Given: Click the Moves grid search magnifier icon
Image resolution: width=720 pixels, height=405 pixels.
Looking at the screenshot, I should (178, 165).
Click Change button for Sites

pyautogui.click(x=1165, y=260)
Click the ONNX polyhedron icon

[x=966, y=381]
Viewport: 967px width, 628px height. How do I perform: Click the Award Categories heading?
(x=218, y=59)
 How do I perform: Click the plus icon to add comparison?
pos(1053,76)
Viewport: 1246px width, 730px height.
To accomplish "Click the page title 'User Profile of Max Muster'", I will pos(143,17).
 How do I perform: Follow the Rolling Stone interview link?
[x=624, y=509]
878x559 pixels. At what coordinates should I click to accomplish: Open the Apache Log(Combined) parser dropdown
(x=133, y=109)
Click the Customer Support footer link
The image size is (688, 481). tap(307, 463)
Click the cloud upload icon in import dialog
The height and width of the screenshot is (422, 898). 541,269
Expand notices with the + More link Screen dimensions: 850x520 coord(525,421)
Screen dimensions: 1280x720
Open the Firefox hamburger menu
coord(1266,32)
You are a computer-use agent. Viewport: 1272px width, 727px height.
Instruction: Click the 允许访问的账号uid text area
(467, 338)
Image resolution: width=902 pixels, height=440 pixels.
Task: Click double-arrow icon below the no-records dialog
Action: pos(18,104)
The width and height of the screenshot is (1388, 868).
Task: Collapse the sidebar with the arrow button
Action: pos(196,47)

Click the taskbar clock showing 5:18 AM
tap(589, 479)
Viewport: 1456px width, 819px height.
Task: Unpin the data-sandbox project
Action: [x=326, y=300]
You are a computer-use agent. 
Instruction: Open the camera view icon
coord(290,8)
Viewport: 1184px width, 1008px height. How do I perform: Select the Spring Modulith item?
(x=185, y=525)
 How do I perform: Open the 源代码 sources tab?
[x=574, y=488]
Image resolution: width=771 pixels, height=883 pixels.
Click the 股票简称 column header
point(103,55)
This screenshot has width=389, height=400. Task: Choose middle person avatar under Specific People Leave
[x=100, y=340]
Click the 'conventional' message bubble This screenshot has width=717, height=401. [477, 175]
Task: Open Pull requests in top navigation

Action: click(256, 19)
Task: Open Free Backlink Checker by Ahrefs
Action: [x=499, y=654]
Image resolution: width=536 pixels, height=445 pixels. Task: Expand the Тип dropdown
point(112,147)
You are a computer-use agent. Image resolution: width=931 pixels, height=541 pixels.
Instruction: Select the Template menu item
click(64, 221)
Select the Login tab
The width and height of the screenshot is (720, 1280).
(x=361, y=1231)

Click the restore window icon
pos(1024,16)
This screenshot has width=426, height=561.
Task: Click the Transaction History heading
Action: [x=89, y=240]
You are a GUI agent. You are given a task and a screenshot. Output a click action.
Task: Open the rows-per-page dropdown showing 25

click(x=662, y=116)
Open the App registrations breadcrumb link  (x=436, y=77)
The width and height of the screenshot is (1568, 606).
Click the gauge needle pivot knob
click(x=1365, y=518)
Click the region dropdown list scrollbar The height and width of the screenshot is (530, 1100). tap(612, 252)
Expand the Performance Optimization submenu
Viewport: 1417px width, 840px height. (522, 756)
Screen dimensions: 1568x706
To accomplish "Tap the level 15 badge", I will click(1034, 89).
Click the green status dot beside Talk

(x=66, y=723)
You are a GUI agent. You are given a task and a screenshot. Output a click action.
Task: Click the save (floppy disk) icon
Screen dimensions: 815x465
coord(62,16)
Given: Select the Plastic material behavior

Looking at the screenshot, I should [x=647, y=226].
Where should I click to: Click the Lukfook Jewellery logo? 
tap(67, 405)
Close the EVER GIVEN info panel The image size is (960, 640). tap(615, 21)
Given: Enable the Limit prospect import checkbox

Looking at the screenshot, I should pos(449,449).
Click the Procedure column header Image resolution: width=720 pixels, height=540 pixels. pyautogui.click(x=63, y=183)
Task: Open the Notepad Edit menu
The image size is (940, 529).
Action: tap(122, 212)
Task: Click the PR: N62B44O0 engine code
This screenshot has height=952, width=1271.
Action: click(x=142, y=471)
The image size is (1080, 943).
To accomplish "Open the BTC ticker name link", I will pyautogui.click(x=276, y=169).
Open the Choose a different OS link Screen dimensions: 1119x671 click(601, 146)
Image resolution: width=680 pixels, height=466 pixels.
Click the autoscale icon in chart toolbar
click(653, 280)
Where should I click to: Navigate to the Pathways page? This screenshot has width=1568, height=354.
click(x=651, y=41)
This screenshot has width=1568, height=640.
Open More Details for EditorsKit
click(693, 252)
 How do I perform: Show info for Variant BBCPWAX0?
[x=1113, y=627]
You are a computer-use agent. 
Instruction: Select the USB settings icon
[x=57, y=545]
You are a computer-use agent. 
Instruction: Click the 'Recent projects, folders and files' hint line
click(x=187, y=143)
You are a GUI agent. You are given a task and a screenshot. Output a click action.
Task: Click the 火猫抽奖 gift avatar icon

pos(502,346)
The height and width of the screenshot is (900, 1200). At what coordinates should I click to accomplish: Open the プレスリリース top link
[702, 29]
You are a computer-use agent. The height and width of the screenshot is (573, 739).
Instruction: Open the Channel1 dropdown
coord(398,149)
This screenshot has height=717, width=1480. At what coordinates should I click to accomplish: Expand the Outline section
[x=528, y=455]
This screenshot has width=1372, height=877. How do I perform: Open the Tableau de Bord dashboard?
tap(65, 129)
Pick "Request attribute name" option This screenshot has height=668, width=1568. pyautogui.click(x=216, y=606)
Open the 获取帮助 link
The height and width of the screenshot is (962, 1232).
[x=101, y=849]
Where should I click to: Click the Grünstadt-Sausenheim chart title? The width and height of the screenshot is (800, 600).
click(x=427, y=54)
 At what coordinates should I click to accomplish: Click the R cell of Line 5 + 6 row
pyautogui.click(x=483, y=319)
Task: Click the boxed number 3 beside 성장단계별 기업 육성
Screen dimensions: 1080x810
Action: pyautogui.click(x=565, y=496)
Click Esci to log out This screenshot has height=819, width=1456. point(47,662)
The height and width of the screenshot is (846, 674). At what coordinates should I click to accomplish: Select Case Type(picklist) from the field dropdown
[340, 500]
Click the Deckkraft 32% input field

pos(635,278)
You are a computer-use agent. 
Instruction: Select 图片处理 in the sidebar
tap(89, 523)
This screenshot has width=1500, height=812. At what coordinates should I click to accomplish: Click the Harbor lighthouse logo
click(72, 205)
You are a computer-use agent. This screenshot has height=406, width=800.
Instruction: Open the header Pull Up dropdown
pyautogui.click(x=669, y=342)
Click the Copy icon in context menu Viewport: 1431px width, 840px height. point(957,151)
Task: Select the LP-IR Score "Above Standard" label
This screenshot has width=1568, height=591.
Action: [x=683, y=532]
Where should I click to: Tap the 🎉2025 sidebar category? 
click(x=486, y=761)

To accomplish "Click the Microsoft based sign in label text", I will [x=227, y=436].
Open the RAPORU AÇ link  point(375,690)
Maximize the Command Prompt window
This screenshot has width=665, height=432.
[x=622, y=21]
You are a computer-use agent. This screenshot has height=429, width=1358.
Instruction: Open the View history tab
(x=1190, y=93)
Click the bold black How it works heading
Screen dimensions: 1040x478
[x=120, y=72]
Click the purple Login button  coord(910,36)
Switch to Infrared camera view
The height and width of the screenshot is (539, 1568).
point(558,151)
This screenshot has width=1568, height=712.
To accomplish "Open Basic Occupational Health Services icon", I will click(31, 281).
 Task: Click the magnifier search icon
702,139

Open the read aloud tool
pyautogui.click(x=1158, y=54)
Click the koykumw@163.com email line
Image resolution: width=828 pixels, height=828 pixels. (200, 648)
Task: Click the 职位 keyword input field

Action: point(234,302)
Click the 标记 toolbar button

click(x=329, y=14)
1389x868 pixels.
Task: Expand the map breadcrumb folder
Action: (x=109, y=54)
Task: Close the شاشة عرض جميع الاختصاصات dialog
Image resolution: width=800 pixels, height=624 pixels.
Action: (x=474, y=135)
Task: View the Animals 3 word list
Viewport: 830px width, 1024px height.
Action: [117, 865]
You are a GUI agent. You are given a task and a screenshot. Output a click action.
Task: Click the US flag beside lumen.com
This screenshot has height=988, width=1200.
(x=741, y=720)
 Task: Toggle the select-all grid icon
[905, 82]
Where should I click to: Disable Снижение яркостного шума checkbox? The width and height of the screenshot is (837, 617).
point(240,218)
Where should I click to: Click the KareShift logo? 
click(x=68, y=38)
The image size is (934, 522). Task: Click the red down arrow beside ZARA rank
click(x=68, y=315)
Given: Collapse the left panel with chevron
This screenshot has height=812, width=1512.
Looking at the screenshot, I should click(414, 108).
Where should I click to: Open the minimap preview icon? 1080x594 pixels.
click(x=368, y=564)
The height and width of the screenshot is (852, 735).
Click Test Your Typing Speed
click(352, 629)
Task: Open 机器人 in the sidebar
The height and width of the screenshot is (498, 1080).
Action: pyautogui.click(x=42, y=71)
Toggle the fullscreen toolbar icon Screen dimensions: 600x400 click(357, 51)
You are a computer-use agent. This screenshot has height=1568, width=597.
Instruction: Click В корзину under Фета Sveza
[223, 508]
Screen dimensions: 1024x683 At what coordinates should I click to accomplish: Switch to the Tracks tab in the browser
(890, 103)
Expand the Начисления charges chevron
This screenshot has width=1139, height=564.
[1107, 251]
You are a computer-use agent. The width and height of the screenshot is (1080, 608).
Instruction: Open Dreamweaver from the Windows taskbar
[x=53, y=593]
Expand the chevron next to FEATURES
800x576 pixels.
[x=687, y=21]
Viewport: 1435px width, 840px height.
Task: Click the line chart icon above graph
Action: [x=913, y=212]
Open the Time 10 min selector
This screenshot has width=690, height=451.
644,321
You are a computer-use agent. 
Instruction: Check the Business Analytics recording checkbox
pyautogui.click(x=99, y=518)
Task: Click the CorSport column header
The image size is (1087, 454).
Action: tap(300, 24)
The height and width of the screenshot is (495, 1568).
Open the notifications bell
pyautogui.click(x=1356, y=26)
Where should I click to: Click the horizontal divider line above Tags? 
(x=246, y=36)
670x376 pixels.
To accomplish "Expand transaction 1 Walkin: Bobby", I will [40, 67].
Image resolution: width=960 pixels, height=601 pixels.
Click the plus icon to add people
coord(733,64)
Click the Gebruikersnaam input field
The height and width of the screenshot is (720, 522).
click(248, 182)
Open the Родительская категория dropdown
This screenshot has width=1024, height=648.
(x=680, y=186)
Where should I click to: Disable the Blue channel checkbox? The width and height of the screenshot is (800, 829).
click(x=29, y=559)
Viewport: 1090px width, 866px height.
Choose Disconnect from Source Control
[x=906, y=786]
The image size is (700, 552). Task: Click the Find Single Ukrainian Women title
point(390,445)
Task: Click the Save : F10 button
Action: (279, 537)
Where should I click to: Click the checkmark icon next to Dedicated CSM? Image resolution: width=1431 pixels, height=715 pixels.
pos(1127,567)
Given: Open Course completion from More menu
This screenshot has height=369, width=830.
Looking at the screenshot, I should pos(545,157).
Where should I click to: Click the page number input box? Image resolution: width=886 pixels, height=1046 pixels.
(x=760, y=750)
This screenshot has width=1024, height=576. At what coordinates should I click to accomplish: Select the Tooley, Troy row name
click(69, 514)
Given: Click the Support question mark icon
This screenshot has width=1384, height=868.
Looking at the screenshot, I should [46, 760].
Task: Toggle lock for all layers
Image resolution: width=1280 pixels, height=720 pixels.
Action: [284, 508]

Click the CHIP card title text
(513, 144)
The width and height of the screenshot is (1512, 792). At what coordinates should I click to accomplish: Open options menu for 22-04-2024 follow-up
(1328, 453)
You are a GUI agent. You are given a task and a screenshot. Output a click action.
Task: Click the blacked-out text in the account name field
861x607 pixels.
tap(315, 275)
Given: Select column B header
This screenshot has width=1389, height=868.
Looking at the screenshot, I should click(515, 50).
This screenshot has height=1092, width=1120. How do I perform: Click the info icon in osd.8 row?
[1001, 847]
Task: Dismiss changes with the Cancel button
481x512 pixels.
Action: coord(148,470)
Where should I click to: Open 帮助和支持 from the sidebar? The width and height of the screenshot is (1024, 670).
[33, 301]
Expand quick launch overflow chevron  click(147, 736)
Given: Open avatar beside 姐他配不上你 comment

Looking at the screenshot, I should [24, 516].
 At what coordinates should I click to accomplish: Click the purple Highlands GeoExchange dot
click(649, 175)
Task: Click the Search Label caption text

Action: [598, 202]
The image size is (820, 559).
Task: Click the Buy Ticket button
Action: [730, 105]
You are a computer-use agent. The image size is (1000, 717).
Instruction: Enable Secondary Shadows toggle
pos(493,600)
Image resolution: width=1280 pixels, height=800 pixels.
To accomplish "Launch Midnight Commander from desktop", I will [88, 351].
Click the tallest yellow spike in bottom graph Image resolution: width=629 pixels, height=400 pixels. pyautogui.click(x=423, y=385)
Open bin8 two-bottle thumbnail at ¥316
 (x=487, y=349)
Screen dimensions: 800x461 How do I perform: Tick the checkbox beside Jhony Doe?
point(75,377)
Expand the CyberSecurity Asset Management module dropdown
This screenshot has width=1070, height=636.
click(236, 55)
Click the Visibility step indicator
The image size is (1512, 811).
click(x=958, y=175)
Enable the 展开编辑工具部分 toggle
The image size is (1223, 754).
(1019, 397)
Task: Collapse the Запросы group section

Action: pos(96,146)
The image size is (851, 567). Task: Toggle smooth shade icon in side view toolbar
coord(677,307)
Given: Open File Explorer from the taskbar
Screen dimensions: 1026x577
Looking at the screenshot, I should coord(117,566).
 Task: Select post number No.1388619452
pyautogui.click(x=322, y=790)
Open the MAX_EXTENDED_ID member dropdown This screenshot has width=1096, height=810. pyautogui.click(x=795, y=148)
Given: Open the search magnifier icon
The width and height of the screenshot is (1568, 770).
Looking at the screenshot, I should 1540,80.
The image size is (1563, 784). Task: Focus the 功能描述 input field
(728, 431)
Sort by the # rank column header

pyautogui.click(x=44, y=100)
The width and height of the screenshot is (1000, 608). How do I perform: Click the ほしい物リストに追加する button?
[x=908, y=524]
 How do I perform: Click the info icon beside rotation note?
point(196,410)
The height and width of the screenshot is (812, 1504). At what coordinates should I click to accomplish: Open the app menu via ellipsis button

= = = = = = =

* **EXERCISE**
Reproduce the data from the beginning through the line containing "coord(1266,32)", substituting "Display" for each occurrence of "Viewport" and leaving everything else unchanged.

* **EXERCISE OUTPUT**
Given: Click the Moves grid search magnifier icon
Image resolution: width=720 pixels, height=405 pixels.
Looking at the screenshot, I should (178, 165).
Click Change button for Sites

pyautogui.click(x=1165, y=260)
Click the ONNX polyhedron icon

[x=966, y=381]
Display: 967px width, 628px height. How do I perform: Click the Award Categories heading?
(x=218, y=59)
 How do I perform: Click the plus icon to add comparison?
pos(1053,76)
Display: 1246px width, 730px height.
To accomplish "Click the page title 'User Profile of Max Muster'", I will pos(143,17).
 How do I perform: Follow the Rolling Stone interview link?
[x=624, y=509]
878x559 pixels. At what coordinates should I click to accomplish: Open the Apache Log(Combined) parser dropdown
(x=133, y=109)
Click the Customer Support footer link
The image size is (688, 481). tap(307, 463)
Click the cloud upload icon in import dialog
The height and width of the screenshot is (422, 898). 541,269
Expand notices with the + More link Screen dimensions: 850x520 coord(525,421)
Screen dimensions: 1280x720
Open the Firefox hamburger menu
coord(1266,32)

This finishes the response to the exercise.